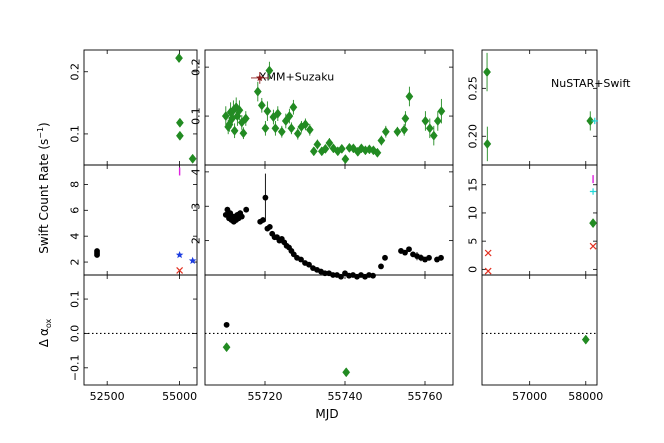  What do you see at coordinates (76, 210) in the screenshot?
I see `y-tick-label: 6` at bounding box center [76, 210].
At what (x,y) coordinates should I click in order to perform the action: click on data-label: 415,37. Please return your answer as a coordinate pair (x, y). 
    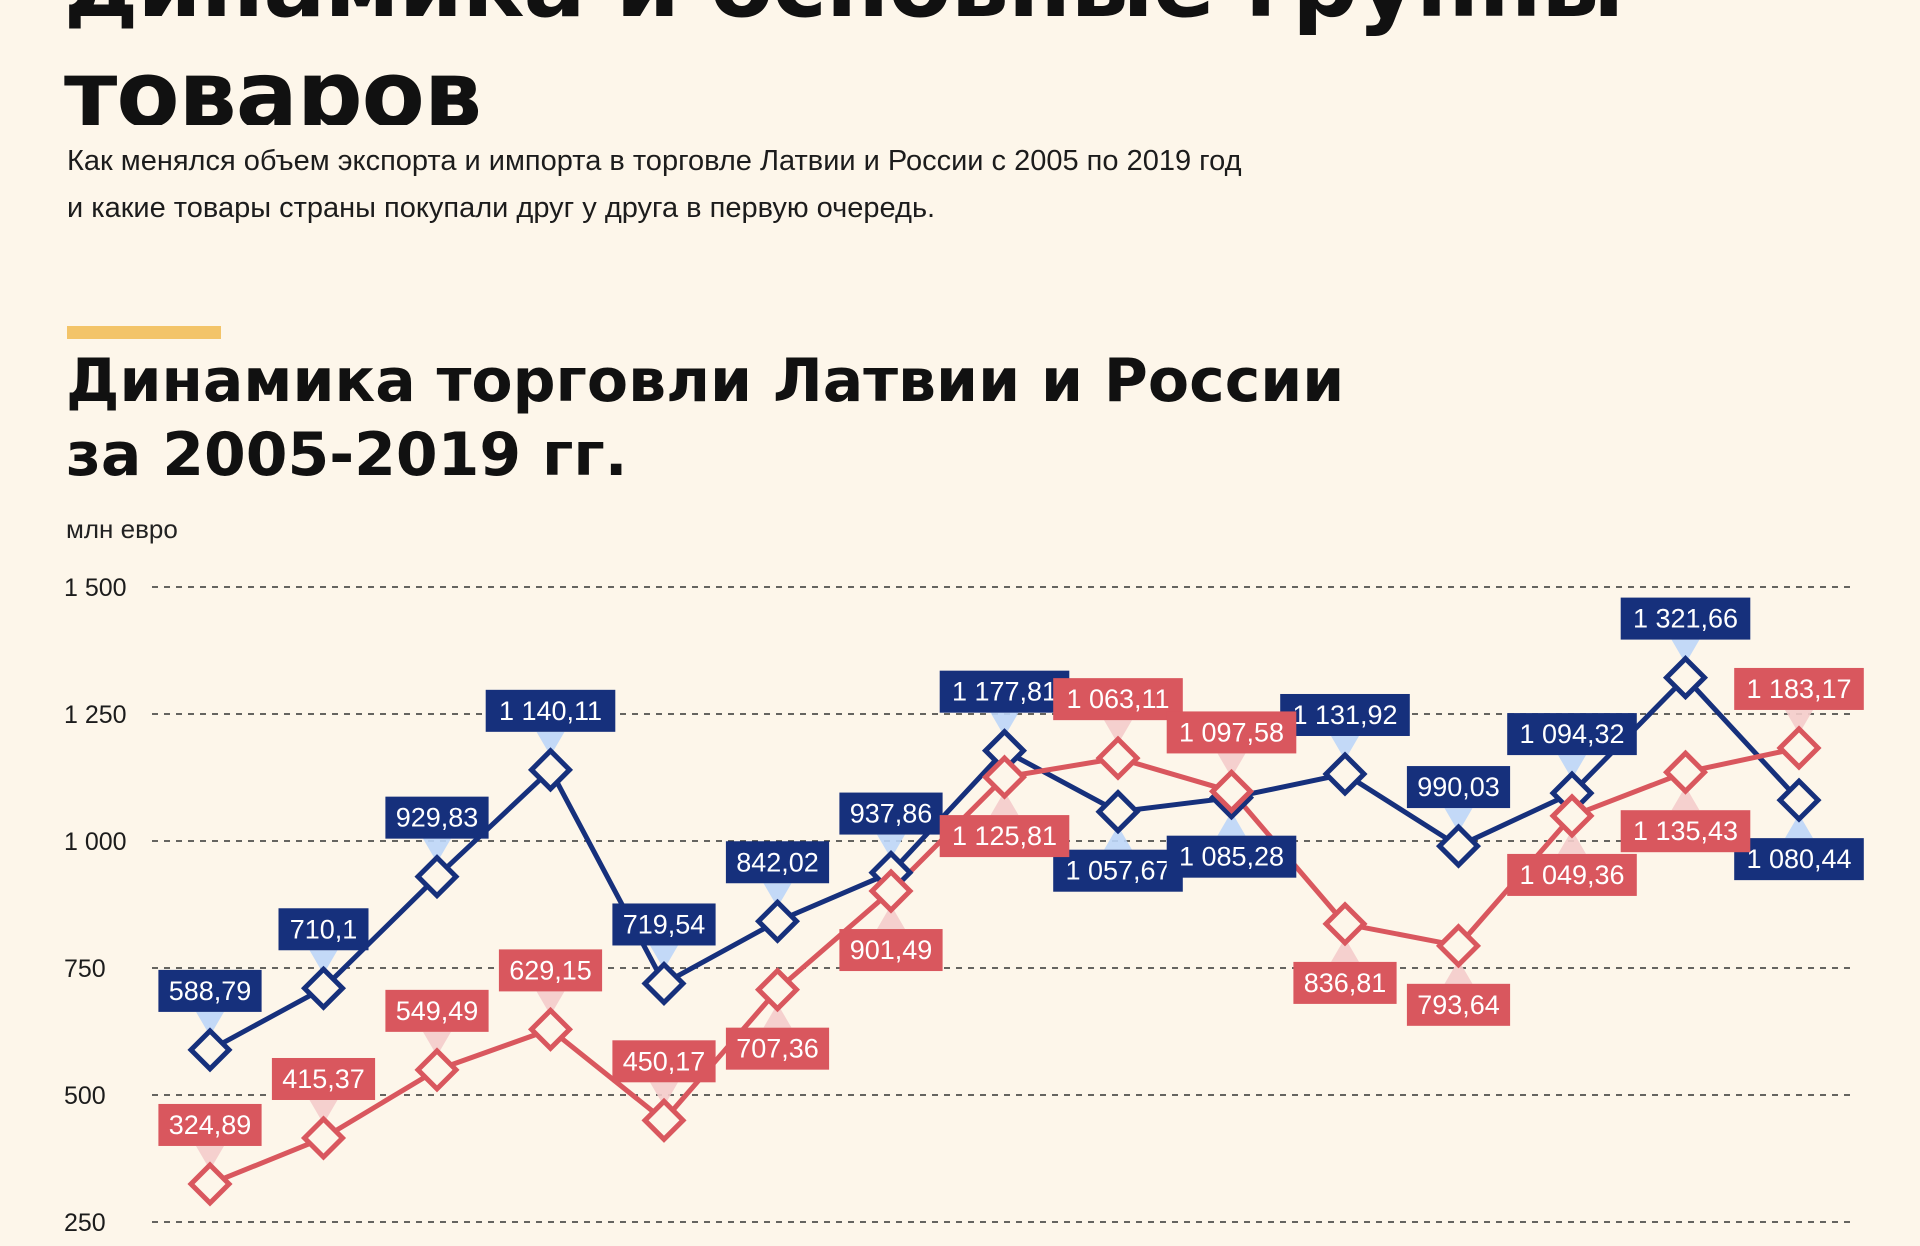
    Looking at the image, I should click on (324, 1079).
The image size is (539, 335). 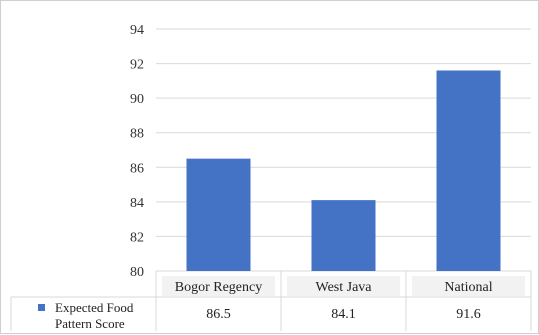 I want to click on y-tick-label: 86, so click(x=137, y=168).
= = =
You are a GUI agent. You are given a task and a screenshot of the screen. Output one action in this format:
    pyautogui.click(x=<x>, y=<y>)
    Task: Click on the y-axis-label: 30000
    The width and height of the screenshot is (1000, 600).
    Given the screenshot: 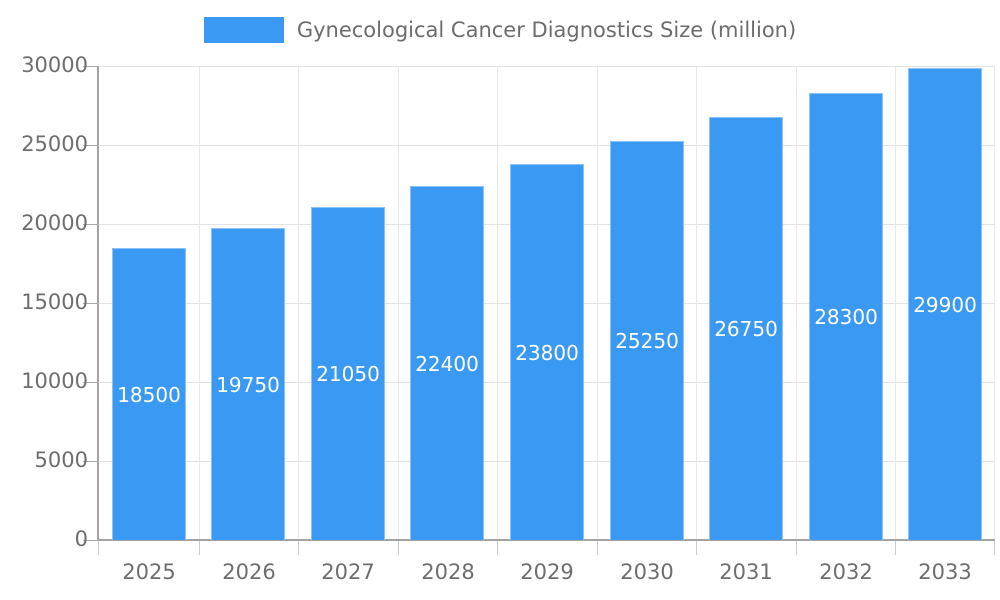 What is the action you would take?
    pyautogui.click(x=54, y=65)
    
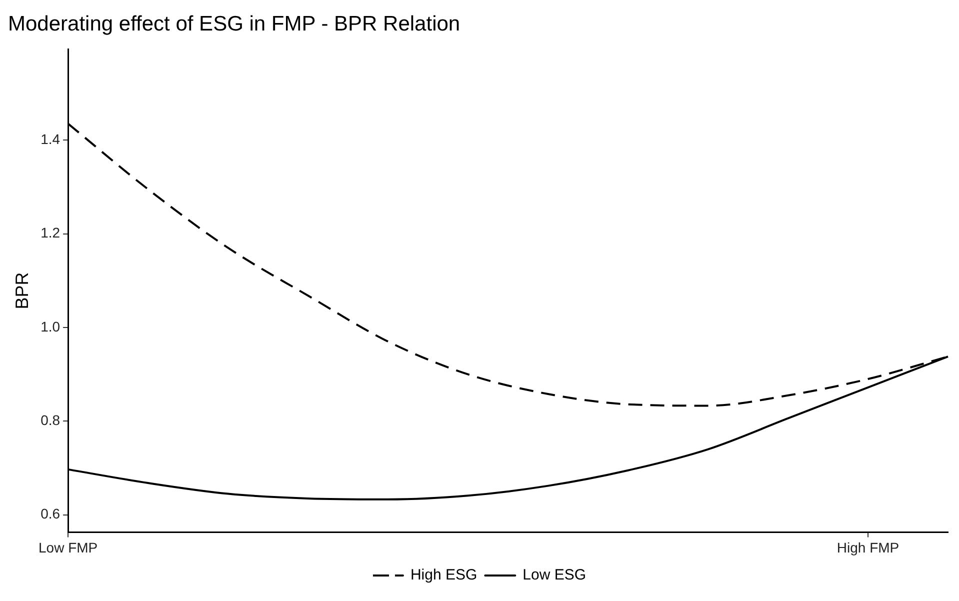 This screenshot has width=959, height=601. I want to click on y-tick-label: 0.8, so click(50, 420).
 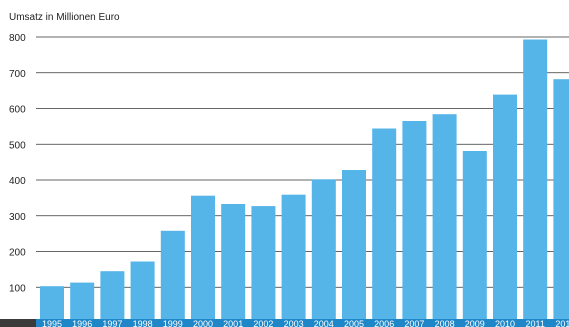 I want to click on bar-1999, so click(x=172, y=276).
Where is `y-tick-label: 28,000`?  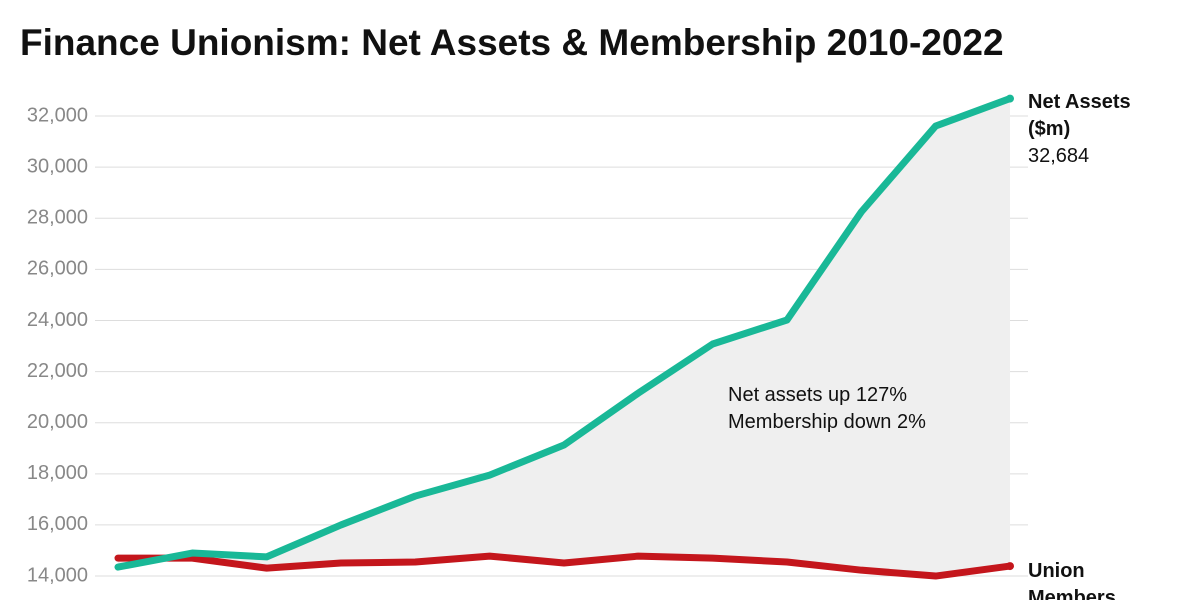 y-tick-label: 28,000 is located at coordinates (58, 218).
= = =
Retype the material from the line with "What do you" to the line with "Looking at the", leaving out the pictures.

  What do you see at coordinates (76, 210) in the screenshot?
I see `y-tick-label: 6` at bounding box center [76, 210].
At what (x,y) coordinates should I click in order to perform the action: click on data-label: 415,37. Please return your answer as a coordinate pair (x, y). 
    Looking at the image, I should click on (324, 1079).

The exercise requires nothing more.